Em uma pesquisa recente do jornal Asahi, 68% dos entrevistados expressaram dúvidas sobre a capacidade dos organizadores das Olimpíadas de controlar infecções por coronavírus, com 55% dizendo que se opunham à realização dos Jogos.
O governo japonês já havia declarado estado de emergência e restrições a vírus em Tóquio, em um esforço para minimizar os riscos à saúde entre residentes e visitantes. Os escândalos e contratempos da pandemia esfriaram completamente o clima de renascimento econômico e recuperação do desastre de Fukushima de 2011, que o ex-governante queria imprimir aos jogos.

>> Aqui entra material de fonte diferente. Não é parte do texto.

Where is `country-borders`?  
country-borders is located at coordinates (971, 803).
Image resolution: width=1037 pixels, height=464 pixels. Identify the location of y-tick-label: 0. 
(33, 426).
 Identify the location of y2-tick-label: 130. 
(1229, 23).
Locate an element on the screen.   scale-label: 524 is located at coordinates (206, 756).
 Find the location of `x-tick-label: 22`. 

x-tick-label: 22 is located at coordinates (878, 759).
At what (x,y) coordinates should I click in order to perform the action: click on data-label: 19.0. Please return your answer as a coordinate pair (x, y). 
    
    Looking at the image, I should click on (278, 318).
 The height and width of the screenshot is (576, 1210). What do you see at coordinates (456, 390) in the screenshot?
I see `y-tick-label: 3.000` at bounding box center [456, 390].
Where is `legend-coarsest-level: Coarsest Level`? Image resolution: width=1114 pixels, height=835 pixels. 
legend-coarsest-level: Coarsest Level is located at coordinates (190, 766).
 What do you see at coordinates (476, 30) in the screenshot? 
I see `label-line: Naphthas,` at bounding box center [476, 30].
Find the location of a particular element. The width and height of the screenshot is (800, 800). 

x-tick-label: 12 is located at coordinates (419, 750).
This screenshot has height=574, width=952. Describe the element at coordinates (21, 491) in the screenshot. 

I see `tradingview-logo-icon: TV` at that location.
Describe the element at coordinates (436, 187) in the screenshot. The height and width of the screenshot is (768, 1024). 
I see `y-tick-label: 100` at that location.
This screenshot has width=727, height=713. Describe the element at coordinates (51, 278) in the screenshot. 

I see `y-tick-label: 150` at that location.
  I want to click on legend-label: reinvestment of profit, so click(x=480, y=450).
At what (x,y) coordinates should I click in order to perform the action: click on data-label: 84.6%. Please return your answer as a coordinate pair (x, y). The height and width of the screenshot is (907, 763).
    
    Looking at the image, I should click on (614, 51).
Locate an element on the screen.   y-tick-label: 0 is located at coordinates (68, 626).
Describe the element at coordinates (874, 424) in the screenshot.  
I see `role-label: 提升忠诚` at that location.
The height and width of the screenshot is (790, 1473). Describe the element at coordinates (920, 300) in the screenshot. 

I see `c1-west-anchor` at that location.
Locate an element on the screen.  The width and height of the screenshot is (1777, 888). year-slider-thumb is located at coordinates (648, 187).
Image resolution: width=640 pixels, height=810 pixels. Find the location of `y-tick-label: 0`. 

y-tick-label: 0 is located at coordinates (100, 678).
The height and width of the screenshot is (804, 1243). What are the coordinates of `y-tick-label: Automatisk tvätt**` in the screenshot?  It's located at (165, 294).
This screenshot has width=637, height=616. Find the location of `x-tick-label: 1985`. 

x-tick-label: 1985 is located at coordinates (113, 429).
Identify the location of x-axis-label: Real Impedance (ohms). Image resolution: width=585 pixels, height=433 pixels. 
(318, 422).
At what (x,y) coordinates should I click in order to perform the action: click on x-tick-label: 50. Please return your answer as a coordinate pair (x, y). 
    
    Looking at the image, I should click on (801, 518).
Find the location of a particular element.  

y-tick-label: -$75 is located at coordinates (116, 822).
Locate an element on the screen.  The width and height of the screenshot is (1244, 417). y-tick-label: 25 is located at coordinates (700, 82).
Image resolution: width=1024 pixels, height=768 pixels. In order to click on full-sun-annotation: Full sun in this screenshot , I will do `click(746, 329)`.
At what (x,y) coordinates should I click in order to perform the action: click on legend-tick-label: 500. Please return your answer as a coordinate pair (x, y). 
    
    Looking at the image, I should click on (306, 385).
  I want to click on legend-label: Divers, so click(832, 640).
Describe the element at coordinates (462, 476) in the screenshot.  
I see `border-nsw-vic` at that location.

Apenas um terço dos japoneses recebeu pelo menos uma dose da vacina, levantando a preocupação do público de que as Olimpíadas possam se tornar um evento de disseminação do vírus.
Para piorar, dezenas de participantes do evento testaram positivo para covid, forçando a retirada de atletas e técnicos de equipe ao isolamento. Tudo contribui para sobrecarregar o sistema hospitalar de Tóquio.
A pandemia não foi o único soluço, com escândalos que vão desde corrupção durante o processo de licitação até alegações de plágio no design do logotipo Tóquio 2020.